El texto del discurso con que Esteban cerró su fulgurante ministerio y motivó su bárbara lapidación, tal como nos lo da el autor de los Hechos, es uno de los más venerables monumentos de la literatura cristiana. Es la primera de las homilías. Más que una autodefensa es una didaché. El primicerio de los diáconos, como le llama San Agustín, de acusado se convierte en acusador, contundente como un martillo. Erizadas contra él, a guisa de jabalíes, estaban todas las sectas del judaísmo, y él, con la firmeza de su palabra, sostuvo, solo y señero, la causa de Jesús y el honor del Evangelio. Recias de oír eran las verdades que Esteban les lanzaba al rostro. Mientras hablaba, su rostro resplandecía con lumbre purpúrea de juventud, como el de un ángel. Sus primeras palabras saliéronle de la boca bañadas en miel: Favus distillans labia tua. Abstúvose de decirles algo así como progenie de vitoras, aun a pesar de que le olan con estridor de dientes y con las entrañas secas como el peñón del desierto antes que la vara de Moisés lo convirtiera en hontanar.

"¡Hermanos y padres mios, escuchad!" Con estas palabras, las más tiernas del vocabulario humano, les recuerda la comunidad de su origen; no es entre ellos Esteban un desconocido, no es un alienigena.
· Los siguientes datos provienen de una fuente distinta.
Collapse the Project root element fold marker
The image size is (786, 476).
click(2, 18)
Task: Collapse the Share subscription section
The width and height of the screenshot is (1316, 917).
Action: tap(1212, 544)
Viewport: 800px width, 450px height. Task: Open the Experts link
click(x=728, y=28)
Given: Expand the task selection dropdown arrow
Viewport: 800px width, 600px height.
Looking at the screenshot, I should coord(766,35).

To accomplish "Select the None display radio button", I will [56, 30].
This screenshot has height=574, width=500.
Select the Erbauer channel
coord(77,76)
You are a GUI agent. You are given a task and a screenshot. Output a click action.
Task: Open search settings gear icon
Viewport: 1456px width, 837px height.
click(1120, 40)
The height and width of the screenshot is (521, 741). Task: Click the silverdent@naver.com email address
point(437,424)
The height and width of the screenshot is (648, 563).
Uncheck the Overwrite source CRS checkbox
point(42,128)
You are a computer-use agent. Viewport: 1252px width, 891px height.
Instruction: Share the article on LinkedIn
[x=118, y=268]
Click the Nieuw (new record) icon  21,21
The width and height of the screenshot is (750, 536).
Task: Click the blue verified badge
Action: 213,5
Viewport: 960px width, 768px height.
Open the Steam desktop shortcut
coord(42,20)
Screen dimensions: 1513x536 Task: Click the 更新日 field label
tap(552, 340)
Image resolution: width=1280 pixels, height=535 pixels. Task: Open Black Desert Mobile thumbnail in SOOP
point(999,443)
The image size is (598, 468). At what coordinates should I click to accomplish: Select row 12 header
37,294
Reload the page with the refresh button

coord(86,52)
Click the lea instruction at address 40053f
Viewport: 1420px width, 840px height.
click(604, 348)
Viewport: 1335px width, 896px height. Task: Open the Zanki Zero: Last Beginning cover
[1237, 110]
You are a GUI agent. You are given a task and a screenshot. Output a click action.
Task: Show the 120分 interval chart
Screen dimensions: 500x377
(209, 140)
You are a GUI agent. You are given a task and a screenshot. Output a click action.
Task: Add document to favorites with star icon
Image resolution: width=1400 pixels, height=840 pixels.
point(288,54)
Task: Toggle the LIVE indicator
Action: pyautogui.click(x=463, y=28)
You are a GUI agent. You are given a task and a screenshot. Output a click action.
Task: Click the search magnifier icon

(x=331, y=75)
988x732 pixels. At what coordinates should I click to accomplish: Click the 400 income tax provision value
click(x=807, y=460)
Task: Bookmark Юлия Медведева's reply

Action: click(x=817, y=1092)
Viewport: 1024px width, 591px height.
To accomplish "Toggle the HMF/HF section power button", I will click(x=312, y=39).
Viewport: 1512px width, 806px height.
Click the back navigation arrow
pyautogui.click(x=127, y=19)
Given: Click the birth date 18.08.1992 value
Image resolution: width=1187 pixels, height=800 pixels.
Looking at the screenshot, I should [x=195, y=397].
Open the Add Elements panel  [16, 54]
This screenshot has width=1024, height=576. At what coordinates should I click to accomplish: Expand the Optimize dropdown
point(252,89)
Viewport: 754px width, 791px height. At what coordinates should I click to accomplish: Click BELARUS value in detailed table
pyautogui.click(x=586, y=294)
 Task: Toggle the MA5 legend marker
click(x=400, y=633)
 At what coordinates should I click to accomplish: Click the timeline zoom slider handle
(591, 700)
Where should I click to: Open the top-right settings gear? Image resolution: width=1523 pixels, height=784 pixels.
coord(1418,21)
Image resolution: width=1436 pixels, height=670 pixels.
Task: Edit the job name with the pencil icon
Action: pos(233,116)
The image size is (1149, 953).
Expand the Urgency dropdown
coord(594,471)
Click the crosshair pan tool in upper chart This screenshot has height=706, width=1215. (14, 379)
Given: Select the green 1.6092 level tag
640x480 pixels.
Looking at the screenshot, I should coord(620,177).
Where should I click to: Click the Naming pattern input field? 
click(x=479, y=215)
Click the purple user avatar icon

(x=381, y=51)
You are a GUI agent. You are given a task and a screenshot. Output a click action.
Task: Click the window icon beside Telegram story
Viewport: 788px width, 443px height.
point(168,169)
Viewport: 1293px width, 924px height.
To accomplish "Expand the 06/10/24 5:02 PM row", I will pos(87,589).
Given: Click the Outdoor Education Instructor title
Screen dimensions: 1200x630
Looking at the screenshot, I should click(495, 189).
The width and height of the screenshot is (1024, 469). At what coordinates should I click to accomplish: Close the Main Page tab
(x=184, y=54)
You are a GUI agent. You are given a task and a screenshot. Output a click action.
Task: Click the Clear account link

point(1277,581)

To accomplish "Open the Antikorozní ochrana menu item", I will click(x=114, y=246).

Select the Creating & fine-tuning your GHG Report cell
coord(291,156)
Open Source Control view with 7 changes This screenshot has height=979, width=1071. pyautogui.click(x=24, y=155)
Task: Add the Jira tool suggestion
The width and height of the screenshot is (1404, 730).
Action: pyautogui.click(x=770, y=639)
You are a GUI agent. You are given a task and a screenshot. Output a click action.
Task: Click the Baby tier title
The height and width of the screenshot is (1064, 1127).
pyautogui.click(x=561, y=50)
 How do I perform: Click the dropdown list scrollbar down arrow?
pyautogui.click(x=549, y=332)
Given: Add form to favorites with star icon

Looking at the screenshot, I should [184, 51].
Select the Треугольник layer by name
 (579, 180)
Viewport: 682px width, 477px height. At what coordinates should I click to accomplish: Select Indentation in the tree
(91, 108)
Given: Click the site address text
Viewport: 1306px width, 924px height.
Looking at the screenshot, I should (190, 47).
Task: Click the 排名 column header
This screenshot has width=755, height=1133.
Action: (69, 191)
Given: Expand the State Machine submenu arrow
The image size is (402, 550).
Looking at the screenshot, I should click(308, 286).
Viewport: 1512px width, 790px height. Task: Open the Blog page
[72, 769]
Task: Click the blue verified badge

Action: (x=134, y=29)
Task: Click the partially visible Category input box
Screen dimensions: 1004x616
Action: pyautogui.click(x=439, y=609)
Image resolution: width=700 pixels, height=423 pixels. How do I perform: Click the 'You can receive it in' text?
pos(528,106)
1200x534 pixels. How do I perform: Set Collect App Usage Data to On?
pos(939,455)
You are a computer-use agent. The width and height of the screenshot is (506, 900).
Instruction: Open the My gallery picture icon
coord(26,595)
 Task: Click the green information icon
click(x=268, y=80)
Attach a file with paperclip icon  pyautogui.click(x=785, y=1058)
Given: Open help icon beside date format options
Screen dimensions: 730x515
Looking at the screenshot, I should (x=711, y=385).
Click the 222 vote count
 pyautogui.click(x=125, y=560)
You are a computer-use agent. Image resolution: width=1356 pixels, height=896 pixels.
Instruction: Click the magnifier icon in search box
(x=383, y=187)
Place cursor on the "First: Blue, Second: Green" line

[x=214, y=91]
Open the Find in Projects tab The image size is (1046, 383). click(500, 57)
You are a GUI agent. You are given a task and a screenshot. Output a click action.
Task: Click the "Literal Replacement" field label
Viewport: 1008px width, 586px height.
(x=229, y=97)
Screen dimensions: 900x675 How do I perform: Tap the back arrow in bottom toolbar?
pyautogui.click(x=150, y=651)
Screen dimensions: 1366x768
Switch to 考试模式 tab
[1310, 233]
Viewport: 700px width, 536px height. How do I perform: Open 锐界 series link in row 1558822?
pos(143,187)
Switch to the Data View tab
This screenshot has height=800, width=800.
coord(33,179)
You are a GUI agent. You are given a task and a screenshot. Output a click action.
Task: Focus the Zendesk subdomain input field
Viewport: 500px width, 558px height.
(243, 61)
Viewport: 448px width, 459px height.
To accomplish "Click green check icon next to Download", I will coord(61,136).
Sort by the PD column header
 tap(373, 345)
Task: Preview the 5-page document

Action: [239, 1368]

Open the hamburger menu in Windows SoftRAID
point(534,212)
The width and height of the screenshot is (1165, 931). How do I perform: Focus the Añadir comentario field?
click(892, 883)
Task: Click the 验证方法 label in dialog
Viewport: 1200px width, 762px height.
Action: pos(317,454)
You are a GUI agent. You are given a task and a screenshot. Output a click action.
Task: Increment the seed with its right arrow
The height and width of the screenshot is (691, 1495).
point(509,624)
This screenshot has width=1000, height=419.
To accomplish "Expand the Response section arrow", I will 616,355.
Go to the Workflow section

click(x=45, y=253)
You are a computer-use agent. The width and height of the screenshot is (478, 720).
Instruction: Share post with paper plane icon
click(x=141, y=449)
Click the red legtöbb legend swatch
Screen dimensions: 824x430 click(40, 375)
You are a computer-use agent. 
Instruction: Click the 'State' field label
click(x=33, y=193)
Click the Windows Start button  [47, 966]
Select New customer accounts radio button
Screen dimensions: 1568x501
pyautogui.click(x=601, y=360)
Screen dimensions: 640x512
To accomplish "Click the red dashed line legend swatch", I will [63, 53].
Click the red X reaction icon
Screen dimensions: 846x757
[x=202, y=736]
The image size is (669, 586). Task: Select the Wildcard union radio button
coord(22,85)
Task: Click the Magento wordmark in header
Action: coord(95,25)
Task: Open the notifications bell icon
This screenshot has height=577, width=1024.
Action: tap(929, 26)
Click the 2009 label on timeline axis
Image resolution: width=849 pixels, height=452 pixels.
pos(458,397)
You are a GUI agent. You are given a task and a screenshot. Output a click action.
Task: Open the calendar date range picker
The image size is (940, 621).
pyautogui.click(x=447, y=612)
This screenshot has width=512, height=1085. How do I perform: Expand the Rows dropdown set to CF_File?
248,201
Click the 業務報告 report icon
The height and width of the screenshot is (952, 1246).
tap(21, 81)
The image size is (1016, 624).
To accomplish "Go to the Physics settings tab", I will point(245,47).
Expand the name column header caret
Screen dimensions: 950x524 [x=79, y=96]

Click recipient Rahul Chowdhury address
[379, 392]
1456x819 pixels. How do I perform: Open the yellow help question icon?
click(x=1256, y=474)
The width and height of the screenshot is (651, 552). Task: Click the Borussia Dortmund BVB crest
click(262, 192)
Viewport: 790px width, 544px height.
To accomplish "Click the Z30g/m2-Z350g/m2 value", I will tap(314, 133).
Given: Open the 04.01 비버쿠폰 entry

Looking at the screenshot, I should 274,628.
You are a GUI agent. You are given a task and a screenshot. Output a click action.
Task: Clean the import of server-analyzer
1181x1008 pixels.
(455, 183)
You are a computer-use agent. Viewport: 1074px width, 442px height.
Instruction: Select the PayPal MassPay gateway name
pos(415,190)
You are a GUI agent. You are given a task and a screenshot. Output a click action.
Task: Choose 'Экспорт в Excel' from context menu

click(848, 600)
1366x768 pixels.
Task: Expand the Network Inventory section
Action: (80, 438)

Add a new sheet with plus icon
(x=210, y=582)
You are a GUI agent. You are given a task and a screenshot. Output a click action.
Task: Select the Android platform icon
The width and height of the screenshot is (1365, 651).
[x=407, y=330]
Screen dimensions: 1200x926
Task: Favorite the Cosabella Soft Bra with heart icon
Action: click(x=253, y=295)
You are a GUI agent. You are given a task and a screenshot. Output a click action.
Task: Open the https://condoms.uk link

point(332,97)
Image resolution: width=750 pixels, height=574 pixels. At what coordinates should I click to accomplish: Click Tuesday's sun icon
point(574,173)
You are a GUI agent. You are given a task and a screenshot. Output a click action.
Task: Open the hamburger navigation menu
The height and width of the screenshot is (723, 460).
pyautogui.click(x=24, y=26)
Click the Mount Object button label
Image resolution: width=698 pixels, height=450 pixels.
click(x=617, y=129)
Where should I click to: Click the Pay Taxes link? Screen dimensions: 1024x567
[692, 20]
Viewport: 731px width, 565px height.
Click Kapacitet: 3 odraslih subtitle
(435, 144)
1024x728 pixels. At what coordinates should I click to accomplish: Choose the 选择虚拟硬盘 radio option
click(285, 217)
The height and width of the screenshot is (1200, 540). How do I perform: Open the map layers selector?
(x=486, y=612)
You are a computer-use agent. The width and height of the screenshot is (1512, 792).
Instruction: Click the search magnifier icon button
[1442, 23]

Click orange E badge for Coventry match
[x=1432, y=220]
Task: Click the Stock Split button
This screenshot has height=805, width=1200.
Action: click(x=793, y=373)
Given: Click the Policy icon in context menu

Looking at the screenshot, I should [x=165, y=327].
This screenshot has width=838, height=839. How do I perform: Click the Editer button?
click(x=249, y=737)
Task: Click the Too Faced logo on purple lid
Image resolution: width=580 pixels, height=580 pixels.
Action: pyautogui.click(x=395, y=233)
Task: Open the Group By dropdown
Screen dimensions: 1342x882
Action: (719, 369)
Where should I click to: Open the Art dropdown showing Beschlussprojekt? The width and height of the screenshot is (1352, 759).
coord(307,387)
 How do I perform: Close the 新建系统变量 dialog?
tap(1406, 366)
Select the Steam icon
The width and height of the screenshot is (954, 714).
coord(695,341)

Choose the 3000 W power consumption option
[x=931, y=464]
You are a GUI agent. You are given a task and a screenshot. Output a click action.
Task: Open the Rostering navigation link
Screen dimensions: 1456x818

Es de la raza de Abraham; es partícipe de las mismas promesas y de las mismas esperanzas. Y con amargura de su alma despliega ante los ojos de ellos, con precisión geográfica, con exactitud cronológica, la larga cadena de sus infidelidades...

El parlamento, que empezó con mansedumbre y unción de homilía, con tranquilidad de exposición objetiva, en llegando a su fin, estalla en ese valentísimo apóstrofe:

"¡Duros de cerviz; incircuncisos de corazón! Siempre habéis resistido al Espiritu Santo. Como vuestros padres fueron, habéis sido vosotros. ¿Qué profeta no persiguieron? Dieron muerte a quienes les anunciaban la venida del Justo, a quien vosotros ahora traicionasteis y crucificasteis; vosotros, sí, vosotros, que por ministerio de ángeles recibisteis la Ley y no la observasteis..."

Ese impávido apóstrofe de Esteban pone en revuelo a los judíos. Más que ningún otro les exaspera ese postrer agravio directísimo que para ellos es el más insoportable de todos: la desobediencia a la Ley. Estalla un alto griterio: los judíos se tapan los oídos, lastimados por la blasfemia, en embestida unánime se arrojan sobre él: le arrastran fuera; le lapidan. Saulo asiente a la fiera lapidación y guarda celosamente los vestidos de los lapidadores. Esteban hunde en el cielo los errantes ojos y dice: Veo la gloria de Dios y los cielos abiertos y al Hijo del hombre en pie a la diestra de Dios.

¡El Hijo del hombre en pie!

¿Por qué, preguntase San Ambrosio, Esteban vió a Jesús stantem, puesto en pie? Pónese Jesús en pie por contemplar el combate de su atleta aguerrido; levántase de su silla por ver la victoria del adalid, cuya victoria es su propia victoria; yérguese y se inclina a la tierra por estar más dispuesto a coronarle; el héroe combate y triunfa de rodillas; su fuerza es su oración y reza a modo de brindis:

"Señor Jesús, recibe mi espíritu". Y con voz más recia, añade: "No les imputes, Señor, este pecado".

Si Esteban no hubiese orado y Dios no le hubiese oído, Saulo no se trocara en Pablo ni la Iglesia tendría el Apóstol de las Gentes.